#### Required tasks:
• A. Reproduce the part of the Lightning Bolt passage from "Methinks Lightning Bolt" to "and feet intend.".
• B. Answer these questions from the Lightning Bolt passage:
(i) What vehicle is Brian Chippendale driving in the scene described?
(ii) What city is the duo from?
(iii) What role does Brian Chippendale play in the band?

OK, so Lightning Bolt isn’t a death-metal band. Dig? “Sometimes I’m like, ‘Ah, we’re like classic-rock now,’” vocalist-drummer Brian Chippendale says while piloting the band’s Toyota minivan in another scene. “We’re not classic-rock,” the out-of-frame Gibson asserts. Chippendale relents, though he sounds more loyal than convinced: “I know we’re not…”

Methinks Lightning Bolt doth protest too much. It’s not that anyone’s ever going to confuse the Providence, R.I., duo for Cannibal Corpse or Nazareth, mind you. But those groups make Gibson and Chippendale nervous for good reason: Either the Bolters are still in the closet when it comes to genre, or the hard-rockin’ nastiness that spills forth from my speakers is not what their brains, hands, and feet intend.

(Dataset items)
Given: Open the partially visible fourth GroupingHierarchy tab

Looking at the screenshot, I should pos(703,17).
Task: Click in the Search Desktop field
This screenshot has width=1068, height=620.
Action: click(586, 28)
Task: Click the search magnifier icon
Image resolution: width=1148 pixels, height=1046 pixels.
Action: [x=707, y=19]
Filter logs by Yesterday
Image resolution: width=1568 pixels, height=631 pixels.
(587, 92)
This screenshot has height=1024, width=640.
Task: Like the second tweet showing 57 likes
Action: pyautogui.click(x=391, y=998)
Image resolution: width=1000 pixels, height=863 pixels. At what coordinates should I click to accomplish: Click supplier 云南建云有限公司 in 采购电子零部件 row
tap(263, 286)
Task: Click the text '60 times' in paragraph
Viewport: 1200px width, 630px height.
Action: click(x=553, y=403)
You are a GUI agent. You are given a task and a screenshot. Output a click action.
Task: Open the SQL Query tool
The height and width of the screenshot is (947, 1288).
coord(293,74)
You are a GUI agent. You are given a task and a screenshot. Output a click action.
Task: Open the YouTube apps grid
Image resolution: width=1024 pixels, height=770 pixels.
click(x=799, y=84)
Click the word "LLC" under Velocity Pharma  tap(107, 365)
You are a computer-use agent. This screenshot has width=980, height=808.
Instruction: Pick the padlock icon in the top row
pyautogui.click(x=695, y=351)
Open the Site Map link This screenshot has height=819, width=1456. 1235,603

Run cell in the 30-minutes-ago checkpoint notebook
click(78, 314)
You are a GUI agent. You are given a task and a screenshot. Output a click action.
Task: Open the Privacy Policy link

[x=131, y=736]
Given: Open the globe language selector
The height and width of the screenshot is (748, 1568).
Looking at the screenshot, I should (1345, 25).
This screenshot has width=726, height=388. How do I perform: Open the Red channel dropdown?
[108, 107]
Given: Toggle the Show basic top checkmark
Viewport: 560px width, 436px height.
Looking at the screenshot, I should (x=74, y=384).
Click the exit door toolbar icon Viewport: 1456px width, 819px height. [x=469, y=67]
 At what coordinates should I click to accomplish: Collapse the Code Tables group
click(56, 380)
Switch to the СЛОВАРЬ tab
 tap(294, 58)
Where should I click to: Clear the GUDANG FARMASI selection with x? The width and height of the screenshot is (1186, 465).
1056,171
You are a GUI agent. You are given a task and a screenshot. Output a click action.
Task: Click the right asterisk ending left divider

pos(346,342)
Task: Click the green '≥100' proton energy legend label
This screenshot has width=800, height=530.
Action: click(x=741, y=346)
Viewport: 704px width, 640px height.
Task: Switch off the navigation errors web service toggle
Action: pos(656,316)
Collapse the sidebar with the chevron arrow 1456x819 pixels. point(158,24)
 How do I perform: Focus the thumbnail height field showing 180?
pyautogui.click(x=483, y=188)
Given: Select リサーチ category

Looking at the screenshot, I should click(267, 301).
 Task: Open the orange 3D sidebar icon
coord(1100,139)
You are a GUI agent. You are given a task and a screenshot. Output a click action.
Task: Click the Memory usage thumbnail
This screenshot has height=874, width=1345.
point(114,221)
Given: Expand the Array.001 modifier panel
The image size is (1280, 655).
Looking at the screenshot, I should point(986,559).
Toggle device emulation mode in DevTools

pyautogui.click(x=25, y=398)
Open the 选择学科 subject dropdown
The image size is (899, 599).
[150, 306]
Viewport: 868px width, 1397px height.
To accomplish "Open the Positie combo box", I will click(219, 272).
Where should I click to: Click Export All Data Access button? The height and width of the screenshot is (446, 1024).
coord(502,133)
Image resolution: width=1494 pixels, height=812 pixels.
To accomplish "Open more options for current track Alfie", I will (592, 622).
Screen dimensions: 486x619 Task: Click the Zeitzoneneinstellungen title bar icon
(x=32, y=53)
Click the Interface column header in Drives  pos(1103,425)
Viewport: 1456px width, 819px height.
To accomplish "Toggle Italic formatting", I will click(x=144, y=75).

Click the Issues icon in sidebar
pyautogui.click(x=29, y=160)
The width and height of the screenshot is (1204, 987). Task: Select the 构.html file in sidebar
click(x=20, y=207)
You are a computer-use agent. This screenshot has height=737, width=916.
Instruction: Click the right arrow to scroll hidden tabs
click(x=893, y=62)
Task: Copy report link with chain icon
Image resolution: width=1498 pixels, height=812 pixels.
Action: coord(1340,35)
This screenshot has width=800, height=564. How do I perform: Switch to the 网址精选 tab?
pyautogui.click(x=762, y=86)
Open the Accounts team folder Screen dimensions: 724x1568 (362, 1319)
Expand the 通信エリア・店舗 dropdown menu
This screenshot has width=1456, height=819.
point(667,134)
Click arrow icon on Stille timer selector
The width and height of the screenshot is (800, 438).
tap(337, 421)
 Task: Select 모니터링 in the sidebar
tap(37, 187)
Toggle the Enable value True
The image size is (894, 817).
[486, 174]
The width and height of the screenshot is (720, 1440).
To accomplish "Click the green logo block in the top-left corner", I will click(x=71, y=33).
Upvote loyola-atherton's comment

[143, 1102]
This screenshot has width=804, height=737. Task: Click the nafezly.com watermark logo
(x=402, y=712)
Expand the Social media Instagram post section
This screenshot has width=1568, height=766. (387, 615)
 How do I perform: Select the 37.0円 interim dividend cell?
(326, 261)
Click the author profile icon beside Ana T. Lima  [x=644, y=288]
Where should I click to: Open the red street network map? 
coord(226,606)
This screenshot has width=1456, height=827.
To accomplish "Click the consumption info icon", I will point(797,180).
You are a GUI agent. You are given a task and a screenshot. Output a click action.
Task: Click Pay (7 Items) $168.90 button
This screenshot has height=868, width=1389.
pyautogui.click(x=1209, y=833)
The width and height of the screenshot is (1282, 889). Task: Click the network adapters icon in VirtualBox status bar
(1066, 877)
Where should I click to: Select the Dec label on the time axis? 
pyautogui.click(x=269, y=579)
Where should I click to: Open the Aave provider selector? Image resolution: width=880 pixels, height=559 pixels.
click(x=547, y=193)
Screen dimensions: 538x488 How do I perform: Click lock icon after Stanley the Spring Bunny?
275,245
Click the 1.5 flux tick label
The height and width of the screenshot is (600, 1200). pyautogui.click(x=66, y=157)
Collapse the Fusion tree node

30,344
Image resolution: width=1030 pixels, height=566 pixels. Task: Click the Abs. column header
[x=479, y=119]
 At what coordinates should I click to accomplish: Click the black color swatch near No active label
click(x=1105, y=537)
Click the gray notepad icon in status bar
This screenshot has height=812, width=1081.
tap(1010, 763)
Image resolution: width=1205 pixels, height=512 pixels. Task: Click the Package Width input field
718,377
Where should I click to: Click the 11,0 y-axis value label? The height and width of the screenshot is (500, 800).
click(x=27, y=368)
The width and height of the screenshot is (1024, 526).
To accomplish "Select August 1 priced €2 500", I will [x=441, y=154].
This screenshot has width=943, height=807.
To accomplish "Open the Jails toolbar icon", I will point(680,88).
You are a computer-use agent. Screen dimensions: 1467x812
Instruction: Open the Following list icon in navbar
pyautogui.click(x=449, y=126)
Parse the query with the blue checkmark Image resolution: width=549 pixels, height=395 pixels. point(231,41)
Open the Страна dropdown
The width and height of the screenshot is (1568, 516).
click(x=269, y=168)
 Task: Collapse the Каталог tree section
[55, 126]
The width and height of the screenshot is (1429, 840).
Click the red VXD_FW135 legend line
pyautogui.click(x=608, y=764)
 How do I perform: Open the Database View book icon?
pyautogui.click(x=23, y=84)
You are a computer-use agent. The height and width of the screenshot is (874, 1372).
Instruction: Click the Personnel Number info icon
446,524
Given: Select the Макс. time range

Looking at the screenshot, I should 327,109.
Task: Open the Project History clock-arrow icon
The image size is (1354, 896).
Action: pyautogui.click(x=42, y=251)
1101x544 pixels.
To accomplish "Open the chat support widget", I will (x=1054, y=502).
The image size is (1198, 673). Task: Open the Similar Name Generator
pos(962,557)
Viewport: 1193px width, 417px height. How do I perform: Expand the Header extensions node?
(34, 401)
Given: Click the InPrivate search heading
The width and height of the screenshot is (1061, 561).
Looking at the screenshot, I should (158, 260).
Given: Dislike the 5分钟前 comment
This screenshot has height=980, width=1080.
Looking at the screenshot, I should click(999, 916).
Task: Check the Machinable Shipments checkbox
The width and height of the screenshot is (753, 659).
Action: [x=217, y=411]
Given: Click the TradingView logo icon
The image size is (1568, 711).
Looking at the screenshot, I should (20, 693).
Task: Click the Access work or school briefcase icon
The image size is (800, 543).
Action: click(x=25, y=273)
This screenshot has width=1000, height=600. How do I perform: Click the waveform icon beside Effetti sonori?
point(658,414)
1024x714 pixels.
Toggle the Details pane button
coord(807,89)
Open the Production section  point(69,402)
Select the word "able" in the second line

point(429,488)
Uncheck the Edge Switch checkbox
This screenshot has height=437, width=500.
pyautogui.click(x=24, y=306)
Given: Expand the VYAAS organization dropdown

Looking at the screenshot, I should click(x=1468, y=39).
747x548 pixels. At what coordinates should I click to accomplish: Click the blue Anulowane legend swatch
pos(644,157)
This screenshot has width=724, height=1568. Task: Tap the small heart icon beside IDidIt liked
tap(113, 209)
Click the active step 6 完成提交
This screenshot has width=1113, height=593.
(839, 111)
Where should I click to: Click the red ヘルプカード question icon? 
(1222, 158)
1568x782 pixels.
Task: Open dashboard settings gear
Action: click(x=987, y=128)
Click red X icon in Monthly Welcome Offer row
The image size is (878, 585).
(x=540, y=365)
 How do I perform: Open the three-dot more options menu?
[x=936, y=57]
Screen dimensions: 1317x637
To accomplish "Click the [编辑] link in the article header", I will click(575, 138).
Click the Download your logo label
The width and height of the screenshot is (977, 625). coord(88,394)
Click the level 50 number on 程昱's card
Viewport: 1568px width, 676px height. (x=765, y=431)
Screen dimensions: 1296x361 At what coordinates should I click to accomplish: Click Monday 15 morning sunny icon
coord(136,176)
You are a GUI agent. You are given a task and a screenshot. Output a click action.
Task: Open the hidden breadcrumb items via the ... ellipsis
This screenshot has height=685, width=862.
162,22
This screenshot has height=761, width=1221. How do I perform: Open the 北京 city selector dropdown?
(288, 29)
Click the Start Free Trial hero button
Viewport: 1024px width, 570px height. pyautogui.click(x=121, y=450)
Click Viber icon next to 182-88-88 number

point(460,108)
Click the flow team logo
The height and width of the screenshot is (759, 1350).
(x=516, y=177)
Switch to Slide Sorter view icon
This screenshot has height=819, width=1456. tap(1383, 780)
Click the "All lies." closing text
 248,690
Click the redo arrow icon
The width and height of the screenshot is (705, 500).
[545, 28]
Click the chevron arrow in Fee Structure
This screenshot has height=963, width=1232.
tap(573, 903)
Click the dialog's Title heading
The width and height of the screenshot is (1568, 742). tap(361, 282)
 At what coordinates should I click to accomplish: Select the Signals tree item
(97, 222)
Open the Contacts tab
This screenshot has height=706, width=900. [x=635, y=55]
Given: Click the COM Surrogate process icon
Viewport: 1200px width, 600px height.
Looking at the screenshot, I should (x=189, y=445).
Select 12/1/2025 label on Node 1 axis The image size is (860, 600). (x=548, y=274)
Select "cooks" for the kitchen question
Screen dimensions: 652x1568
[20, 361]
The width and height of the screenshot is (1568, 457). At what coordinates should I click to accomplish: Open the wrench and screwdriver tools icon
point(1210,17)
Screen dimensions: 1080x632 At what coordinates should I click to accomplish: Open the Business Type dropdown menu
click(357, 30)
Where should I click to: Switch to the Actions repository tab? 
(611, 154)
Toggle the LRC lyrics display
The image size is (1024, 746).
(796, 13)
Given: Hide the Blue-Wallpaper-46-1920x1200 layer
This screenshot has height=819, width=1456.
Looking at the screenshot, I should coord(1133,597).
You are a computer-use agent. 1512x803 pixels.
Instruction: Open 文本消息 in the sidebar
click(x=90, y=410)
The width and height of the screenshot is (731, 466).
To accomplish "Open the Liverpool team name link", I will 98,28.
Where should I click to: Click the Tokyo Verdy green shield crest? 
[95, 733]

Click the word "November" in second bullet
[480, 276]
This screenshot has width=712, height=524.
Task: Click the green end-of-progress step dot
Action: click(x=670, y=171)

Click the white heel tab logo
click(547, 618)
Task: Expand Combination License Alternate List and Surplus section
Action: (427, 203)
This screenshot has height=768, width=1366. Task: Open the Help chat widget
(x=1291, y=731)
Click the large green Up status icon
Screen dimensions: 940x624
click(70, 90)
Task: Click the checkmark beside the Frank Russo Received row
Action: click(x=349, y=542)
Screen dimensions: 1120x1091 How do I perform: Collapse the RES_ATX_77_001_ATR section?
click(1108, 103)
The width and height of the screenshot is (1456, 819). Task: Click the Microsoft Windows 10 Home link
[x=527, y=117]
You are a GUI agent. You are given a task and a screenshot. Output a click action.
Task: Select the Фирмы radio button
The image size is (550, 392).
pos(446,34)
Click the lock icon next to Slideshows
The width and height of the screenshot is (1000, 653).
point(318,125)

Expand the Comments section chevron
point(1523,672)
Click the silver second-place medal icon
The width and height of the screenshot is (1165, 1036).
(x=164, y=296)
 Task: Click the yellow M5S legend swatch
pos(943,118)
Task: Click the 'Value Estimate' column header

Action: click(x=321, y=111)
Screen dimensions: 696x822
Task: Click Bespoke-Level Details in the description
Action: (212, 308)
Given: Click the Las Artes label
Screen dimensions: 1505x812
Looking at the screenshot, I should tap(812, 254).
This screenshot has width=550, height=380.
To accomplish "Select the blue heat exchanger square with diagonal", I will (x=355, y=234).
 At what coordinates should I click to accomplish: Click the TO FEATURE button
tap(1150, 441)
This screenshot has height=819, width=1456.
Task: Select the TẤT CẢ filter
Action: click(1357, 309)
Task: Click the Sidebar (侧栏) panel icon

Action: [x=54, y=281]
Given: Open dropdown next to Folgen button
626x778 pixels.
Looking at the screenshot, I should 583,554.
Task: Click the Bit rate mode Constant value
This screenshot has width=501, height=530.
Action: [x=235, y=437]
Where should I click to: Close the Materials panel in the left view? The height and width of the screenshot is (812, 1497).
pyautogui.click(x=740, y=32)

#### The solutions:
• A.
Methinks Lightning Bolt doth protest too much. It’s not that anyone’s ever going to confuse the Providence, R.I., duo for Cannibal Corpse or Nazareth, mind you. But those groups make Gibson and Chippendale nervous for good reason: Either the Bolters are still in the closet when it comes to genre, or the hard-rockin’ nastiness that spills forth from my speakers is not what their brains, hands, and feet intend.

• B.
(i) The band's Toyota minivan
(ii) Providence, R.I.
(iii) Vocalist-drummer